### [Requirement]
Count the lines below that contain the word "button", and reply with only that number.

[Records from a collection]
————

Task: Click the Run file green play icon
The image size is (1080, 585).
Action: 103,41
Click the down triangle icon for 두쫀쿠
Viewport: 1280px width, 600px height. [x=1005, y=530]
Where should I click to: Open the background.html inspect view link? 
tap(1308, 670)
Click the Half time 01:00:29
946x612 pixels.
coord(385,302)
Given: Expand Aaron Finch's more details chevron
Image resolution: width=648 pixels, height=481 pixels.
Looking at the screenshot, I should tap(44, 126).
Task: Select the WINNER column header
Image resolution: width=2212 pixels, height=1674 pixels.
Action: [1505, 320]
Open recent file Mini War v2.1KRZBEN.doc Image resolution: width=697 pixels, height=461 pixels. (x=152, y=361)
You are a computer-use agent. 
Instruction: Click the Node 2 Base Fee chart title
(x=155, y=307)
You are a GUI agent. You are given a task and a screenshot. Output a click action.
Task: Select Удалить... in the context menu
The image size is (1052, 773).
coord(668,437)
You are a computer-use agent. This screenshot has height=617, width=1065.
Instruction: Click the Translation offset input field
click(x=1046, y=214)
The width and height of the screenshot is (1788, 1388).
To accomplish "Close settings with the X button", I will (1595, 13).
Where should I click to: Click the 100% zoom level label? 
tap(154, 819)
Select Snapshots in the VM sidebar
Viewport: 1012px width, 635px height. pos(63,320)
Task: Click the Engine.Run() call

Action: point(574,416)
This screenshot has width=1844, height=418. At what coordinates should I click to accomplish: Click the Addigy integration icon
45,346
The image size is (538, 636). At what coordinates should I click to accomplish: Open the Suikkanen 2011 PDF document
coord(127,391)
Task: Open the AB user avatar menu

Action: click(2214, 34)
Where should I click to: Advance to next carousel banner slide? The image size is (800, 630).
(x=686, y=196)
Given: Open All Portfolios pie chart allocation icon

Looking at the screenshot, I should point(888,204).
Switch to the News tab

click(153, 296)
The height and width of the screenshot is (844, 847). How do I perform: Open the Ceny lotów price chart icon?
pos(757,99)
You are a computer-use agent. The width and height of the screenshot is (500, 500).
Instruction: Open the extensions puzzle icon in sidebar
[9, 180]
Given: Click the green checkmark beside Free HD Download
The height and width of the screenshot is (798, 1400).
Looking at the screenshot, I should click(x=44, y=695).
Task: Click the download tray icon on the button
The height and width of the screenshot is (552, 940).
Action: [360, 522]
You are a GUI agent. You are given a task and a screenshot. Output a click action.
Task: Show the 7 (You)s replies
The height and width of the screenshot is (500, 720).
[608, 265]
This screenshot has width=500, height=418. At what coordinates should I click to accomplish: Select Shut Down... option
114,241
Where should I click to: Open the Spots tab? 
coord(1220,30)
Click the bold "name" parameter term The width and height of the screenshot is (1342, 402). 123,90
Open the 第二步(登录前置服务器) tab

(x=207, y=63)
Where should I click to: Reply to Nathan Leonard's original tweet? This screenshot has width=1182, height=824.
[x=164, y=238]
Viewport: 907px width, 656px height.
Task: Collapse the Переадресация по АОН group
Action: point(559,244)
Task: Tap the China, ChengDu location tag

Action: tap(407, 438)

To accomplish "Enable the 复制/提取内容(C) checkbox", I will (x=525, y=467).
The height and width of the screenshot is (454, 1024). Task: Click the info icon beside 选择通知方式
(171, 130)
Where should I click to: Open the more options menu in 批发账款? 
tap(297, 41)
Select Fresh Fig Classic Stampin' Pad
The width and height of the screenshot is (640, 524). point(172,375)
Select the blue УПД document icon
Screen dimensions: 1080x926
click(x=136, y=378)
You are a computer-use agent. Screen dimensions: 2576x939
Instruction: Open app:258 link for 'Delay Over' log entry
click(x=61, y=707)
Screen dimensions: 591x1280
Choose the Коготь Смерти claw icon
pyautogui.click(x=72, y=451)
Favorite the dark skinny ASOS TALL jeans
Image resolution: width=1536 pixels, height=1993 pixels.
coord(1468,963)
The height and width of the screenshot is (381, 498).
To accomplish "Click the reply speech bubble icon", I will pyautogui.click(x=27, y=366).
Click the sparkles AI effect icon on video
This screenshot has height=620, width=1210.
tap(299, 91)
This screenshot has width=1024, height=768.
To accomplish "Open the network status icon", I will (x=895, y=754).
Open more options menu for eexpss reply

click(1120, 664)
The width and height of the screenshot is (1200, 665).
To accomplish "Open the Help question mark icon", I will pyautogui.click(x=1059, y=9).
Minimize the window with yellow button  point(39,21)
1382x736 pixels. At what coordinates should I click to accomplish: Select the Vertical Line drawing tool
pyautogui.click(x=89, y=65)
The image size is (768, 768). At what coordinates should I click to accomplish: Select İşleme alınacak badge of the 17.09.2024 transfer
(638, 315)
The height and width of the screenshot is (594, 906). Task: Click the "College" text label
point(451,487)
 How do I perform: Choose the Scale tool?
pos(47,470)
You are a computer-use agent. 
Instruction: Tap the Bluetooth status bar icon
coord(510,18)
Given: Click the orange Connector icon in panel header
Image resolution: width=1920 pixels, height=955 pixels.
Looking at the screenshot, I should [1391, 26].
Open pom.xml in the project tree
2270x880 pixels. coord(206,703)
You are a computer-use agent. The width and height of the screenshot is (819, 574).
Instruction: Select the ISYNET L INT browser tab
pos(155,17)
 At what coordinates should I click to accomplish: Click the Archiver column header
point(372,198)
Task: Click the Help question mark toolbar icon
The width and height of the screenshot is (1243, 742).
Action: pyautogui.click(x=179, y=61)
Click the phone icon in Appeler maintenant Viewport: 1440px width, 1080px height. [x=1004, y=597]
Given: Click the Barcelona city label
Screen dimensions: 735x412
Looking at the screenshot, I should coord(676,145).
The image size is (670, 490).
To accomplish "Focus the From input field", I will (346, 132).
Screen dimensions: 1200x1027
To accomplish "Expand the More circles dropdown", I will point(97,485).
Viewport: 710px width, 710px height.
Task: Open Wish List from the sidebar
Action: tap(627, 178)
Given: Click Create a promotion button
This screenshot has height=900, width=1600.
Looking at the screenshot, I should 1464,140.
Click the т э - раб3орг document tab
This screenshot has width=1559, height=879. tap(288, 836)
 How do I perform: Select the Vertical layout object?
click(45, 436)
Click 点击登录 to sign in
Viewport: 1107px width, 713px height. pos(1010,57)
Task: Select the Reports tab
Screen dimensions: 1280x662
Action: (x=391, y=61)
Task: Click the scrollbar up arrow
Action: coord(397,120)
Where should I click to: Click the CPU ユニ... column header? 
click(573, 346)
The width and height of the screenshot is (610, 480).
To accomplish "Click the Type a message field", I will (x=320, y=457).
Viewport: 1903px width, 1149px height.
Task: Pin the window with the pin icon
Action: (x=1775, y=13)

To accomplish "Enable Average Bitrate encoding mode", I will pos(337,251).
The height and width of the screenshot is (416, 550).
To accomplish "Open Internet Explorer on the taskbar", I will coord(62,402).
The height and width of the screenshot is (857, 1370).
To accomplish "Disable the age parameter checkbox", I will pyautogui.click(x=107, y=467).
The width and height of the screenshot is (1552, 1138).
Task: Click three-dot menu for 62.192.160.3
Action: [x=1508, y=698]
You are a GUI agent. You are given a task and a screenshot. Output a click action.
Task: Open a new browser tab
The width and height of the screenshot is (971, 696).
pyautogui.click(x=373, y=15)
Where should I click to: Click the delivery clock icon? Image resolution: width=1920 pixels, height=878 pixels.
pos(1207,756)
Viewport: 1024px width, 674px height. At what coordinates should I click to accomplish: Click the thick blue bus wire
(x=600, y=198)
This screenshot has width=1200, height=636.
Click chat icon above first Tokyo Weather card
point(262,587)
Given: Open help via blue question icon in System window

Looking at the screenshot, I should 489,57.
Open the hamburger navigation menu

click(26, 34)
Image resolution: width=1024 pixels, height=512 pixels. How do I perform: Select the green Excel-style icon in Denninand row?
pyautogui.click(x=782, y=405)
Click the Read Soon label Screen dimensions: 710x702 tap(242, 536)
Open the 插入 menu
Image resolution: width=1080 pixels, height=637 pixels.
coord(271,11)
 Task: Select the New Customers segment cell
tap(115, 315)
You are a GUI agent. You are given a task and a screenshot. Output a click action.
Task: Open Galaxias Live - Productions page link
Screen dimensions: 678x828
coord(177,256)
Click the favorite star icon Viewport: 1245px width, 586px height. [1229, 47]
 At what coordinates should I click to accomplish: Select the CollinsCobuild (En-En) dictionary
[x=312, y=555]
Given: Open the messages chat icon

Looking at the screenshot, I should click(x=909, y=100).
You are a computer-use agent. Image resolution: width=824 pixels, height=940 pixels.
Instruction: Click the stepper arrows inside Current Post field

————

### [Finished exercise]
4